The third step, the community-led needs assessment, should follow.

“We shouldn’t assume schools are in need just because they’re rural. We need to figure out, community by community, what do they want? What are the major health barriers? How can we help, and how can we fill that need?” Hardy said.

This assessment can be conducted in many forms, such as key informant interviews and online surveys. Analysis should evaluate EMS response times, distance to the hospital or ED, whether school nurses are on site, and the prevalence of other issues.

“Part four would be to approach the community in the school district with our local health champions so they will be the best suited to navigate that particular school,” Hardy said. “Every school is very, very different.”

School health champions should meet with school administrators and nurses in person, build rapport and trust with them, address any perceptions of a lack of need or interest, and provide education about liability, training and costs.

“Part five would be to highlight the benefits and barriers within the school,” Hardy said.

This would include using community assets to address the barriers identified by the needs assessment, collaborating on strategies for mitigating these barriers, using specific health initiatives to show how policies make schools safer, including personal stories about the benefits of these policies and tailoring presentations to address local challenges.

Step six is a guided implementation of the policy.

“We don’t want to just hand the schools a bunch of materials and leave them to do whatever they will,” Hardy said. “We want to support them through the process.”

This should include a standardized step-by-step framework complete with resources for implementing the policy and collaboration to finalize areas with specific needs. Staff also should receive comprehensive and flexible training. Educational documents about the benefits of the policy and its importance to families should be provided as well.
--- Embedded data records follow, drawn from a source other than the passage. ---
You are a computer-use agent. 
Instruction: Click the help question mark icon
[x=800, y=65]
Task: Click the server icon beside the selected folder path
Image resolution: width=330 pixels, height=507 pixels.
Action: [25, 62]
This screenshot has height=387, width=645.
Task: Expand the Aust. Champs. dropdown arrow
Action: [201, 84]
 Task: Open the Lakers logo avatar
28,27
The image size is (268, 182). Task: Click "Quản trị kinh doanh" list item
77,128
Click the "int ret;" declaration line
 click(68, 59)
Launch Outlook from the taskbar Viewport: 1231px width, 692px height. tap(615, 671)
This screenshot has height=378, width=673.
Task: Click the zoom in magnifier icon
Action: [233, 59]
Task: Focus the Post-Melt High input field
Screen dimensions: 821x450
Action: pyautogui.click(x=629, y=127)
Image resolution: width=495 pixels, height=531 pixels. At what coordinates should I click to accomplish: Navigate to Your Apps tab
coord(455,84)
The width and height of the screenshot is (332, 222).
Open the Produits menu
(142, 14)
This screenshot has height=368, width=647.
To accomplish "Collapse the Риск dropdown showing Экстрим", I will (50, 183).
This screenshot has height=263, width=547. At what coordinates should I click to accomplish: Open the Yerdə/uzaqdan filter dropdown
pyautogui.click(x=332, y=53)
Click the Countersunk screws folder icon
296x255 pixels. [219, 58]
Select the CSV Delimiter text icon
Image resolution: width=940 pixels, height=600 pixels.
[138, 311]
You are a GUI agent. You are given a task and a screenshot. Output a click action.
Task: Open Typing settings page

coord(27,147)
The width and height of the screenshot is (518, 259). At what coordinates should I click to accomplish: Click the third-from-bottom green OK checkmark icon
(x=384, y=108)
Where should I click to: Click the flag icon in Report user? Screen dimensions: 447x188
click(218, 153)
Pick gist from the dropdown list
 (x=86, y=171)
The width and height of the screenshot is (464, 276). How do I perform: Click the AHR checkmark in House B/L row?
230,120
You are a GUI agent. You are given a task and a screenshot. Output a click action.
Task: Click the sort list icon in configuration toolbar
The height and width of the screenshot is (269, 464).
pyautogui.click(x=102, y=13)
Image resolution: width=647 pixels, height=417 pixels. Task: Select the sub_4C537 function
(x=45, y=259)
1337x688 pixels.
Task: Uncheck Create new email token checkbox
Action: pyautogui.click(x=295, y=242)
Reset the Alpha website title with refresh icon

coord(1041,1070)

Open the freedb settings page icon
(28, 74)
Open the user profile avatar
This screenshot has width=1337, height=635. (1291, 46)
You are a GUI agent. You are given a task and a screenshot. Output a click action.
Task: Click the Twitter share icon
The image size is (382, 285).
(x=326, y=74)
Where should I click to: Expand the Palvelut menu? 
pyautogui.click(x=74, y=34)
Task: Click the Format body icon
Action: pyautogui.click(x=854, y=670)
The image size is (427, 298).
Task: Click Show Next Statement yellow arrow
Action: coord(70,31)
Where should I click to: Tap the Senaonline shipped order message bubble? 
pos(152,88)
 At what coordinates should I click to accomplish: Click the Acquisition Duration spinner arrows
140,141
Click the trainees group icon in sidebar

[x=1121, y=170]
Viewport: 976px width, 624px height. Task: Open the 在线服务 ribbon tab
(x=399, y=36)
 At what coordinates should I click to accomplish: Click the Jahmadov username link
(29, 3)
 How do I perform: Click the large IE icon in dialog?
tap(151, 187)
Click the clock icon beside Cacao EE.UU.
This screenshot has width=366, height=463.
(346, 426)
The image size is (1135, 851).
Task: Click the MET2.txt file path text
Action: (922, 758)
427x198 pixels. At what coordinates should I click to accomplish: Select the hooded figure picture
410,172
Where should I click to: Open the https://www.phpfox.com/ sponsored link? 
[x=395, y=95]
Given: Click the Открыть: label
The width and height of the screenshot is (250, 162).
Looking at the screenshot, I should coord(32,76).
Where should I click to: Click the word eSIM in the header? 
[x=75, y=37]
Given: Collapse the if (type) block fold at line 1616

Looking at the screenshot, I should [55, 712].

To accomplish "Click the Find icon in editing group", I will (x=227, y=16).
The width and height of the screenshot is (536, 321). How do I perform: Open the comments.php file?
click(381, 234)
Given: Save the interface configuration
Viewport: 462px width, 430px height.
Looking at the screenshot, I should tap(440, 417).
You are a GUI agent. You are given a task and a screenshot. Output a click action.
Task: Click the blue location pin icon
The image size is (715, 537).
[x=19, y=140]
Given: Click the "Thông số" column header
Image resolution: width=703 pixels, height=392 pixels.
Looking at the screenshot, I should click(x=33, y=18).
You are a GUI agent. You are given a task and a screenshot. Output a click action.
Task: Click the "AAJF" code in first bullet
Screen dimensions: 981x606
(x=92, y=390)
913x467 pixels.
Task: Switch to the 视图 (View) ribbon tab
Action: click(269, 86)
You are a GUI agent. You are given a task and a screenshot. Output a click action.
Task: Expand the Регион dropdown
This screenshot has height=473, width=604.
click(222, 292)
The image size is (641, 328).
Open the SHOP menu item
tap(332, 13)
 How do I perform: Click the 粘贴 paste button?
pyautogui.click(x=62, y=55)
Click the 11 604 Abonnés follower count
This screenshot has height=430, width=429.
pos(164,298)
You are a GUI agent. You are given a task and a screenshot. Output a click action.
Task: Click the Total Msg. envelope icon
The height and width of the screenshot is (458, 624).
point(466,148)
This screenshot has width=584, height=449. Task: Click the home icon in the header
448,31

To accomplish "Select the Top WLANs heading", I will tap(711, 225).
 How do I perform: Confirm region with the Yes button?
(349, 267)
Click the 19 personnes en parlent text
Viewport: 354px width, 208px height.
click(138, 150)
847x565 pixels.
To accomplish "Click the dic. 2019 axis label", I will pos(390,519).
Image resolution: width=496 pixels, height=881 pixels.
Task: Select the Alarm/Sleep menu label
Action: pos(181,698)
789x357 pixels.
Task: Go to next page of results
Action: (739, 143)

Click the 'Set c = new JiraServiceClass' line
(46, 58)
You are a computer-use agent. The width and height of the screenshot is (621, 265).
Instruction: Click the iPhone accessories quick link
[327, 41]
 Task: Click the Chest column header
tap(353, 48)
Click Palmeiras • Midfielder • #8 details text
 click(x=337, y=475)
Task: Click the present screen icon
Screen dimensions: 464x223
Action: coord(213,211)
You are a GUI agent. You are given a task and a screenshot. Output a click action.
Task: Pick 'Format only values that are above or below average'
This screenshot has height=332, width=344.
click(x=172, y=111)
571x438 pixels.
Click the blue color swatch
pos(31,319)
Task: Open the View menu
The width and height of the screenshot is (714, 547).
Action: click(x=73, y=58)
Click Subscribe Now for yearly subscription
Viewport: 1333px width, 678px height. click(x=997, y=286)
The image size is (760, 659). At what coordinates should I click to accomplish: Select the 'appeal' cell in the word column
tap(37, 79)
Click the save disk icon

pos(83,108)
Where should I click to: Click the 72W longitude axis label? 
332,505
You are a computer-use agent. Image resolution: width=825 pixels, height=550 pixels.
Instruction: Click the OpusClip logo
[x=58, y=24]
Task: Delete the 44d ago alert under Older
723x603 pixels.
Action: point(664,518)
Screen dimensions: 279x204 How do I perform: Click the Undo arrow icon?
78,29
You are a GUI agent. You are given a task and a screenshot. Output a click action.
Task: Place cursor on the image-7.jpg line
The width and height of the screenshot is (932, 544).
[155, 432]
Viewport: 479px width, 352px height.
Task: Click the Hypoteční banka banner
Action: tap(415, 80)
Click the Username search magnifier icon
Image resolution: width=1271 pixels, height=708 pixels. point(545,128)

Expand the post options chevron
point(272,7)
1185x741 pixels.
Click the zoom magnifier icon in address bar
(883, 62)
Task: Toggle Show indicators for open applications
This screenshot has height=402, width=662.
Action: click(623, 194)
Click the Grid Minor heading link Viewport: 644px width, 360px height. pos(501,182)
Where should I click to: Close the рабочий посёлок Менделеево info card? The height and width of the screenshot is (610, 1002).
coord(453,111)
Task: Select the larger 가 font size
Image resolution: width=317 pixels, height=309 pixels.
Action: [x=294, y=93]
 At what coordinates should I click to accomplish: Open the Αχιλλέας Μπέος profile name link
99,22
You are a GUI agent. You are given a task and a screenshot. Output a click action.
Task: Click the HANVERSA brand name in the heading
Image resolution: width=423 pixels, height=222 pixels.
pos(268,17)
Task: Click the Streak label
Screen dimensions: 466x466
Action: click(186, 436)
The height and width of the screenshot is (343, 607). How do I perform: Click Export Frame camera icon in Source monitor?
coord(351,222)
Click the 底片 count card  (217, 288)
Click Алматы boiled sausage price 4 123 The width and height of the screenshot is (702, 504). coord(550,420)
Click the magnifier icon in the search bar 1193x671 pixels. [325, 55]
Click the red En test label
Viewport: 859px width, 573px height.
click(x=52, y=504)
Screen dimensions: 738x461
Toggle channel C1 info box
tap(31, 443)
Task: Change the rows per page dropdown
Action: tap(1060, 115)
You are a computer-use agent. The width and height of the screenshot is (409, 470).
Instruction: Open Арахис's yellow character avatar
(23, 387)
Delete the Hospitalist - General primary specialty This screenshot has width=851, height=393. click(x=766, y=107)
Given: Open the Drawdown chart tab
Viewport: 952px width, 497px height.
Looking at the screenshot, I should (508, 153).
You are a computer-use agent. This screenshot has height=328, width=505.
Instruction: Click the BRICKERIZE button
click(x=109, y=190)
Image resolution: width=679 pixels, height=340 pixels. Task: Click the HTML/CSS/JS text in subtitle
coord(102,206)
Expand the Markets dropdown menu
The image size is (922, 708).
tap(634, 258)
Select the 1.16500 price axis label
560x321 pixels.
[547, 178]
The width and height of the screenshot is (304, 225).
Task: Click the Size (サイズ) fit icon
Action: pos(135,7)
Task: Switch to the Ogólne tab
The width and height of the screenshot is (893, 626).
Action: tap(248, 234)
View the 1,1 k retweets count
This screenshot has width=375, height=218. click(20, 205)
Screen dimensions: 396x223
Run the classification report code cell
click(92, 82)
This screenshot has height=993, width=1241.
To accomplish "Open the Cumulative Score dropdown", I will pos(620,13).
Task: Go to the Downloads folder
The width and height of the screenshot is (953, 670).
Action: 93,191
“We want to be taking on as much work as we can,” Hardy said. “These schools are overloaded, so very, very busy. So, it’s important that the more work we can do, the less work that they need to do.”

The final step is ongoing support and evaluation.

“We want this to be sustainable after we leave, and we want to make sure we actually are measuring their outcomes,” Hardy said.

The researchers recommended establishing a consistent check-in schedule to monitor implementation and address emerging challenges or opportunities, in addition to an evaluation framework for assessing the impact of these policies on the community.

These implementation strategies should be adapted based on any findings produced by evaluations, emerging trends in health, or changes in what the community needs, the researchers continued.

Further, the researchers said continued funding and standing prescriptions should be secured to ensure sustained access to resources. Finally, they said, community needs assessments should be repeated as needed.

Into the real world

“The next step for this study will be to implement a pilot program of stock inhalers in a school that either isn’t covered by the statewide funding or who isn’t participating in statewide funding,” Hardy said.

The state of Illinois is funding stock inhaler programs, and the Allergy and Asthma Foundation of America is managing their administration.

“That’s really great, because they covered 84% of the schools across Illinois,” Hardy said. “Unfortunately, that’s not 100%, so they had to choose which schools to prioritize.”

Schools were chosen based on enrollment and asthma prevalence per county.

“Some rural schools were left out of that,” Hardy said.

Hardy emphasized these programs would train additional school personnel in when and how to administer stock inhalers.

“You don’t necessarily need to be a school nurse. You do need to complete training. Anybody can be trained,” she said.

Still, Hilt said, potential obstacles remain.

“What we found in some of our interviews is that even with the training, people who aren’t coming from a health care background are hesitant to administer the medication,” she said. “So, that’s another barrier that we’ll be looking to address.”

Reference:

  • Ongtengco A, et al. Rural school engagement and stock inhalers: Utilizing focus groups to guide implementation strategies. Presented at: ACAAI Annual Scientific Meeting; Oct. 24-28, 2024; Boston.